» Instructions for the task:
Please repeat exactly the line containing "Click Mark As Complete button" and each line after it in the records below, through the last.

» Pixel coordinate grounding data:
····················

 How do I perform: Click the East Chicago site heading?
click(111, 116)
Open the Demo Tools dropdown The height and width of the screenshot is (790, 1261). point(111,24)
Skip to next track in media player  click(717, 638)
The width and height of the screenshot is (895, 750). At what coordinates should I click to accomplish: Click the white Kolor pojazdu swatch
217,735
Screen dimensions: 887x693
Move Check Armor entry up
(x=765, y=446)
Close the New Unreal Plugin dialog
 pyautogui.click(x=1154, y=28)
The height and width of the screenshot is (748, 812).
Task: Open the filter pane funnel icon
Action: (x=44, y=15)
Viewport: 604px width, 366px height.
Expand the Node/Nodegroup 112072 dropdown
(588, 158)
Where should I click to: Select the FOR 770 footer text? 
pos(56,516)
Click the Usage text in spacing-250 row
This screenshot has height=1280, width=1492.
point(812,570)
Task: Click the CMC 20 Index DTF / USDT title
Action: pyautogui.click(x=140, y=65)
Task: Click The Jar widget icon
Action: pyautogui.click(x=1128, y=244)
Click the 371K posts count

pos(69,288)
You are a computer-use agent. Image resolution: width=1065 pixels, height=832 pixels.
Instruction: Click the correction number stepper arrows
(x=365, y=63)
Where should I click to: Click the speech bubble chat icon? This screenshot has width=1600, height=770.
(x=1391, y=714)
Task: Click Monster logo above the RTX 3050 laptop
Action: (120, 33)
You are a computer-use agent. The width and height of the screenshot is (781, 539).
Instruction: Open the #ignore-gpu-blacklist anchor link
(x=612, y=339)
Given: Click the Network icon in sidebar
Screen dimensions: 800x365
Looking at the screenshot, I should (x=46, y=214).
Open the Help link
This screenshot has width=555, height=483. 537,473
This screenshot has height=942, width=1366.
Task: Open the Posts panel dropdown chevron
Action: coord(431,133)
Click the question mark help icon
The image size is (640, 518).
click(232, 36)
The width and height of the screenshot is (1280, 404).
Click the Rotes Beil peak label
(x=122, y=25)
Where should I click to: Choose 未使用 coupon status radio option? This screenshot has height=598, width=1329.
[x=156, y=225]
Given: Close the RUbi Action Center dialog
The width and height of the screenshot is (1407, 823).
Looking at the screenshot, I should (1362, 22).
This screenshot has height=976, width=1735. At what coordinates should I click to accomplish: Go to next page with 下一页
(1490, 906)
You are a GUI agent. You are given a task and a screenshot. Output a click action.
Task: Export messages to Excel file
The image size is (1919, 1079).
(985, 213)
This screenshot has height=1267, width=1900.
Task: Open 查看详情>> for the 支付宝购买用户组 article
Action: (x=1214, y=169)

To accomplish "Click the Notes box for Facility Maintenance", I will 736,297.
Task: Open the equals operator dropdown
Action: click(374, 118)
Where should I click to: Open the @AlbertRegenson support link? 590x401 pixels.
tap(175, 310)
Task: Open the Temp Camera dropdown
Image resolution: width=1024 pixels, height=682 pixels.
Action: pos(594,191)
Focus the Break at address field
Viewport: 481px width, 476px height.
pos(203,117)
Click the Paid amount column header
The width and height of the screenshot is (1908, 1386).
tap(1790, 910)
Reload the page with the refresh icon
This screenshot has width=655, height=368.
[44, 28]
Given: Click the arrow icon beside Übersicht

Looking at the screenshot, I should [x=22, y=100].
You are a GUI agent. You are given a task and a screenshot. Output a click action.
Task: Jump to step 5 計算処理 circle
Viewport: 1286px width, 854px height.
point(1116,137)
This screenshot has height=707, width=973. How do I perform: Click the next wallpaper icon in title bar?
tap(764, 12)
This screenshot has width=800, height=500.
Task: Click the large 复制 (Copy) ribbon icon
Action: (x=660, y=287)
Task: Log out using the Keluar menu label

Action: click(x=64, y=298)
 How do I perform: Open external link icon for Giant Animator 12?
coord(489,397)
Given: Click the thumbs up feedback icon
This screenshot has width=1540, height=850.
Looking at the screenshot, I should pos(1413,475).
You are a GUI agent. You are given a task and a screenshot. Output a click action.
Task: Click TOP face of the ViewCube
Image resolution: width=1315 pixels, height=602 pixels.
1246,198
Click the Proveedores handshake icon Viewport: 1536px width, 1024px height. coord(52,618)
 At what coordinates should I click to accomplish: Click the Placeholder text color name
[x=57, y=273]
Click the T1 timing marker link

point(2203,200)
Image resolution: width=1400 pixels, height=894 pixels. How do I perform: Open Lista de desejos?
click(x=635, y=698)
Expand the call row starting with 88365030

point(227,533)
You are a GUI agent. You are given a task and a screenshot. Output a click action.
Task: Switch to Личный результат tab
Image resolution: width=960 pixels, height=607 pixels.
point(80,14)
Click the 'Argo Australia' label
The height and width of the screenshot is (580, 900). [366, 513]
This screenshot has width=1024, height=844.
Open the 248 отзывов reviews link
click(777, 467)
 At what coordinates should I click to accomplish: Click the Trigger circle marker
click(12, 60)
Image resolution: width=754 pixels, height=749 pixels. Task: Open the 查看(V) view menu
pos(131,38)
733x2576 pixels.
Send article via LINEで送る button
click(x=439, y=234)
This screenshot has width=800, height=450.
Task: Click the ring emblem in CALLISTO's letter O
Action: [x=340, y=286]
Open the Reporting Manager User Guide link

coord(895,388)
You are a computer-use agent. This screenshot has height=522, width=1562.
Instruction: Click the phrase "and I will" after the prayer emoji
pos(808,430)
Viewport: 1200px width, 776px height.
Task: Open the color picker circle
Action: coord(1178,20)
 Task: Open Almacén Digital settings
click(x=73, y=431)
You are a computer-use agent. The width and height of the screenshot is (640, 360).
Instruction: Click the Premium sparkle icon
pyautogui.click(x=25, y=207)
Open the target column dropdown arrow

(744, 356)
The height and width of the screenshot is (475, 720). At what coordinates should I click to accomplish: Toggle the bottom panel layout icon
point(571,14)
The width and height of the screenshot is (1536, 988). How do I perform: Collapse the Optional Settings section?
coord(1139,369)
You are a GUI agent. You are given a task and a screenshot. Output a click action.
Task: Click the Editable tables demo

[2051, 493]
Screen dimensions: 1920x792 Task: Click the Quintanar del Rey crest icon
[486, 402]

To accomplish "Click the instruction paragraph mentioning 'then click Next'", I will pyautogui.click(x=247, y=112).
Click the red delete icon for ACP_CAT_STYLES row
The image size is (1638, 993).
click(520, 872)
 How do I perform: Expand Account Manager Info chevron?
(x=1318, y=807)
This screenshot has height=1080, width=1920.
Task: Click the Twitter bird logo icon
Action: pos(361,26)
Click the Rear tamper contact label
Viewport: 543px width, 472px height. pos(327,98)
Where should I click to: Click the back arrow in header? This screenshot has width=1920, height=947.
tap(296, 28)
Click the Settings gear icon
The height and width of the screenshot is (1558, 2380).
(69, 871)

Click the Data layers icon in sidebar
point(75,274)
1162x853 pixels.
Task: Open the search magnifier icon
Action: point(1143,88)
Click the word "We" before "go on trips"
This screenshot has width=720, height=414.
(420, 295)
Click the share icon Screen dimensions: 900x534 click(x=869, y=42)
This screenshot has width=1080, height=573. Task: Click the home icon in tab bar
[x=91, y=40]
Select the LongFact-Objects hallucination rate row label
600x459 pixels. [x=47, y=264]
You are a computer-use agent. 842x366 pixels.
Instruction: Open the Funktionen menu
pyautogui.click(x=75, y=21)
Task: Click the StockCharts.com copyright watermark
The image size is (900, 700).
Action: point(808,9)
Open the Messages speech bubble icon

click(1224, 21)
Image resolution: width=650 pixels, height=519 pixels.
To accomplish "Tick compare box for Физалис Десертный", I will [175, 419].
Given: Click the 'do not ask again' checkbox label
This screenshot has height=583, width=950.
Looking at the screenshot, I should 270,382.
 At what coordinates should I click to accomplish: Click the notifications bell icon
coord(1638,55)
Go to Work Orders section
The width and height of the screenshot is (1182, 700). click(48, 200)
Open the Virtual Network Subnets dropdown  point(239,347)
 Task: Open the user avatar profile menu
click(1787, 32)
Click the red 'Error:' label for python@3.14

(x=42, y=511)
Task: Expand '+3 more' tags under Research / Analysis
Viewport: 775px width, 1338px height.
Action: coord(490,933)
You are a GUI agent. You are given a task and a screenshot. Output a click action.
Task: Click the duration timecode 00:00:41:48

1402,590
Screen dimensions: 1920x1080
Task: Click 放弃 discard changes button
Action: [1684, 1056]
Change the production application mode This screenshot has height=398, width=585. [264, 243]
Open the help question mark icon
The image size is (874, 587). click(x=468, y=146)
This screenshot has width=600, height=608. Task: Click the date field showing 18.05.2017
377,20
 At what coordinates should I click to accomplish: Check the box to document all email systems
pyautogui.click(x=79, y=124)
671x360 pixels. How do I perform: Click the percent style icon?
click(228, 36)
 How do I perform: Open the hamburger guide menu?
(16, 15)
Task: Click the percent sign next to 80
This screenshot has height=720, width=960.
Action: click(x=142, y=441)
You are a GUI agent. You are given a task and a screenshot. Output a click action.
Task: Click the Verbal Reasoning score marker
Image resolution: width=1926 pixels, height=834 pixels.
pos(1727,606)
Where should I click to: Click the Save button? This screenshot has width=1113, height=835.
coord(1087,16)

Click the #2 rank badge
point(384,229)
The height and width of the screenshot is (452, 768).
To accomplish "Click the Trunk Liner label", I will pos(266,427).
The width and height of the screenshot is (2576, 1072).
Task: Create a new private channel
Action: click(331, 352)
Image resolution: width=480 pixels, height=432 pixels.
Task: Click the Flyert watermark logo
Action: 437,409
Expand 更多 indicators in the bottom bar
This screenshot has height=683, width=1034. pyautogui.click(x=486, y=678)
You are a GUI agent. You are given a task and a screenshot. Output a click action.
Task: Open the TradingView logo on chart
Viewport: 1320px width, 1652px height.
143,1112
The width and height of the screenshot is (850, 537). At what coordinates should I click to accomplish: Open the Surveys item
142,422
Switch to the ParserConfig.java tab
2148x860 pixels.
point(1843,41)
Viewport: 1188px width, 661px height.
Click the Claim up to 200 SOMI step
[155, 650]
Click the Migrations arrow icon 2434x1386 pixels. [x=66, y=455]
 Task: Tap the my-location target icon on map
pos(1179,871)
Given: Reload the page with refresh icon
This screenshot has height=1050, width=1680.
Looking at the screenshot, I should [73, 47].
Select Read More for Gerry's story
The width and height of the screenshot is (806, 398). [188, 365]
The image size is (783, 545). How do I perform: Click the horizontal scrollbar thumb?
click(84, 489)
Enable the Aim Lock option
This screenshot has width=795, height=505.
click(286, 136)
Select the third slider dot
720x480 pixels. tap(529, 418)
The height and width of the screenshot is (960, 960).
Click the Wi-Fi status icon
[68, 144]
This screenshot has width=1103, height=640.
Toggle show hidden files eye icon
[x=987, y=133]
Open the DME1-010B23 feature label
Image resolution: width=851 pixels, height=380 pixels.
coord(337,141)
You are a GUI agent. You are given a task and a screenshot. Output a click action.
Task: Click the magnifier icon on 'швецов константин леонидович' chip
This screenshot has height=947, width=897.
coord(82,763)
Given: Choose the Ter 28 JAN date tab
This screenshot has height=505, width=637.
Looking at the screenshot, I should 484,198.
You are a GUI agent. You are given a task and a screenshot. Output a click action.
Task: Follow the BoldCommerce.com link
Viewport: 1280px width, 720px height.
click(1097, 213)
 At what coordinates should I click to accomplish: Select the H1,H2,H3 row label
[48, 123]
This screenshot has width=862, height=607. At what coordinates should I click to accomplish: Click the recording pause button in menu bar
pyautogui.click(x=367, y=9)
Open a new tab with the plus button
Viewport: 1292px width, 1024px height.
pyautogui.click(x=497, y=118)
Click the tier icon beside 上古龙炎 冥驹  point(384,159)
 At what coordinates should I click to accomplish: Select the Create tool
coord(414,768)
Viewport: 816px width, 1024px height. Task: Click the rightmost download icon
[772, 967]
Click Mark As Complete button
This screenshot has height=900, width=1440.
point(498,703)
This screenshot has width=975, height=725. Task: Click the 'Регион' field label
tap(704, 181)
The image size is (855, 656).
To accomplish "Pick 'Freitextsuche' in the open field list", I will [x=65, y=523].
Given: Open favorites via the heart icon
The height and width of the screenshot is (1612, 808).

····················

» Task answer:
Click Mark As Complete button
This screenshot has height=900, width=1440.
point(498,703)
This screenshot has width=975, height=725. Task: Click the 'Регион' field label
tap(704, 181)
The image size is (855, 656).
To accomplish "Pick 'Freitextsuche' in the open field list", I will [x=65, y=523].
Given: Open favorites via the heart icon
The height and width of the screenshot is (1612, 808).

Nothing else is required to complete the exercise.